SEMARANG (jatengtoday.com) – Aliansi Jurnalis Independen (AJI) Indonesia mengecam keras serangan bom membabi buta Israel terhadap puluhan kantor media dan permukiman warga sipil di Palestina. AJI menilai, serangan tersebut adalah upaya pembungkaman dan sensor terhadap pemberitaan media atas kekerasan yang dilakukan di Jalur Gaza.
Ketua AJI Indonesia, Sasmito Madrim menyerukan solidaritas media kepada kolega jurnalis yang kantornya dibom, serta mendesak Perserikatan Bangsa-bangsa (PBB) untuk segera mengambil tindakan perlindungan dan jaminan keamanan meliput terhadap seluruh awak media di area konflik Israel-Palestina.
“Perlindungan terhadap jurnalis di area konflik adalah mutlak harus dilakukan oleh negara manapun karena dijamin oleh hukum internasional. Tindakan itu tidak hanya mencederai norma dan kesepakatan tetapi juga merupakan tindakan kriminal yang harus dilawan bersama,” tegasnya.
Maka dari itu, lanjut dia, AJI Indonesia menyerukan pernyataan sikap terhadap aksi Israel. “Mengutuk keras kekerasan terhadap jurnalis, media dan warga sipil di Jalur Gaza. Serangan kepada jurnalis merupakan pembungkaman dan sensor terhadap fakta kekerasan yang sengaja ingin ditutup-tutupi,” beber dia.

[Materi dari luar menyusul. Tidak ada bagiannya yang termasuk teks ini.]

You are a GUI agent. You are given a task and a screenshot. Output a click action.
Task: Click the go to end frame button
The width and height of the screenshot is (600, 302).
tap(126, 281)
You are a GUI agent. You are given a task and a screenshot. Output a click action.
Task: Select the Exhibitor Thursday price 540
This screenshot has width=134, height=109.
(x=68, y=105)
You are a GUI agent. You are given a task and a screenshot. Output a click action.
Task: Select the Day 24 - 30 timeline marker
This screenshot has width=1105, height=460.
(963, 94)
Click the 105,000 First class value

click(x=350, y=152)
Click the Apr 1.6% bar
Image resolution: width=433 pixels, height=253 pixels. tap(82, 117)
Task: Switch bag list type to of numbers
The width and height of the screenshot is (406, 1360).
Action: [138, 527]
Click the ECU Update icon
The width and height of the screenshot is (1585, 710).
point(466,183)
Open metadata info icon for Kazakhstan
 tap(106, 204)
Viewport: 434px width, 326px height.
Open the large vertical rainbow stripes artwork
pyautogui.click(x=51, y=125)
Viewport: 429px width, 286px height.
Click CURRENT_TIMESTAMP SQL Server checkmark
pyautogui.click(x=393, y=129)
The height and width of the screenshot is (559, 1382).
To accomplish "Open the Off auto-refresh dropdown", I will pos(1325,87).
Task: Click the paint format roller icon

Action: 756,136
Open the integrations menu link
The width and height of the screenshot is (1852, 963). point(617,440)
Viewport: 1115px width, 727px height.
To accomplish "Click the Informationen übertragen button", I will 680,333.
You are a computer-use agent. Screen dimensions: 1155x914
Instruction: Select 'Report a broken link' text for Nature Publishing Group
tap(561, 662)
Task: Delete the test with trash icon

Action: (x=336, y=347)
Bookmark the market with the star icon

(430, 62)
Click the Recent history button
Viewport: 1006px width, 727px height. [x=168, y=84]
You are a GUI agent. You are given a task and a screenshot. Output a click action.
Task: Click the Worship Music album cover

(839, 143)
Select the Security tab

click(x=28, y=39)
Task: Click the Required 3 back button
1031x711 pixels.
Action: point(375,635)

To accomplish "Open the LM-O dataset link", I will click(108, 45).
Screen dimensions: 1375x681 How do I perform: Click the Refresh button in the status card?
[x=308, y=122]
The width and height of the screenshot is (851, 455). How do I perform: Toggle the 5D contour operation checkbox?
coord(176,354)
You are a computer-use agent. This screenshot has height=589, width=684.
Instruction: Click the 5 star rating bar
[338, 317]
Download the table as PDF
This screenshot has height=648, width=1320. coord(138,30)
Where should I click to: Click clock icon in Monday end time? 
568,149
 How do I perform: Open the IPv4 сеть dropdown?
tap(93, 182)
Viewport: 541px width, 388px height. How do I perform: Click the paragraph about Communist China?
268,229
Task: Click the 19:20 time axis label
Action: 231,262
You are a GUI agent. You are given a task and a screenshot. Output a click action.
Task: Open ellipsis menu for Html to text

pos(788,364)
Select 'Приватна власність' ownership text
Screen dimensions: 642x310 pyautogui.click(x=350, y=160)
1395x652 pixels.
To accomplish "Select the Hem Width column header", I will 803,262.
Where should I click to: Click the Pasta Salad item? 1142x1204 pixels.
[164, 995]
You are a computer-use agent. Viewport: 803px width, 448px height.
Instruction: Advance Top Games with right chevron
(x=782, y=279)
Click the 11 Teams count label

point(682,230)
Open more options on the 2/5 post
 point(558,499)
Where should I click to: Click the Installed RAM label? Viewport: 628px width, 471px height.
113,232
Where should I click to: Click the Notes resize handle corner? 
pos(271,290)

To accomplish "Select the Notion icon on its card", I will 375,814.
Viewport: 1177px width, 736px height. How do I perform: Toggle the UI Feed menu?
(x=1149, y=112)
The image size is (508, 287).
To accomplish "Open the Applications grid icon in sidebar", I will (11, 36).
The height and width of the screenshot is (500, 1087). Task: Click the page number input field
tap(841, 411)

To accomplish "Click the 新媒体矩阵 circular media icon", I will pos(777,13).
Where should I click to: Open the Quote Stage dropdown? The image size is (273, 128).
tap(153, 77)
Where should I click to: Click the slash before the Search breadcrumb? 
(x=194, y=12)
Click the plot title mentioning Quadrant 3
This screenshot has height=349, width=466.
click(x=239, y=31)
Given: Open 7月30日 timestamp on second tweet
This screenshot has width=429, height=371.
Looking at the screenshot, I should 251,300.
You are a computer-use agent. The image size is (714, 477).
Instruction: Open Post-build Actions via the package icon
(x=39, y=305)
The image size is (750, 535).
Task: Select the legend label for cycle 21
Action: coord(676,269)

Dikatakannya, pembungkaman media di Jalur Gaza dengan cara kekerasan tidak hanya melukai jurnalis yang merupakan ujung tombak informasi di lokasi konflik, tetapi juga memperburuk kondisi warga di Palestina dan menutup akses terhadap bantuan kemanusiaan yang seharusnya diterima warga.
“Serangan brutal Israel terhadap jurnalis, media dan masyarakat sipil adalah tindakan kriminal luar biasa yang harus direspon dengan hukum internasional. Kami mendesak PBB dan komunitas internasional mengambil langkah inisiatif untuk menekan militer Israel dan Hamas agar menghentikan semua aksi kekerasan,” tegasnya.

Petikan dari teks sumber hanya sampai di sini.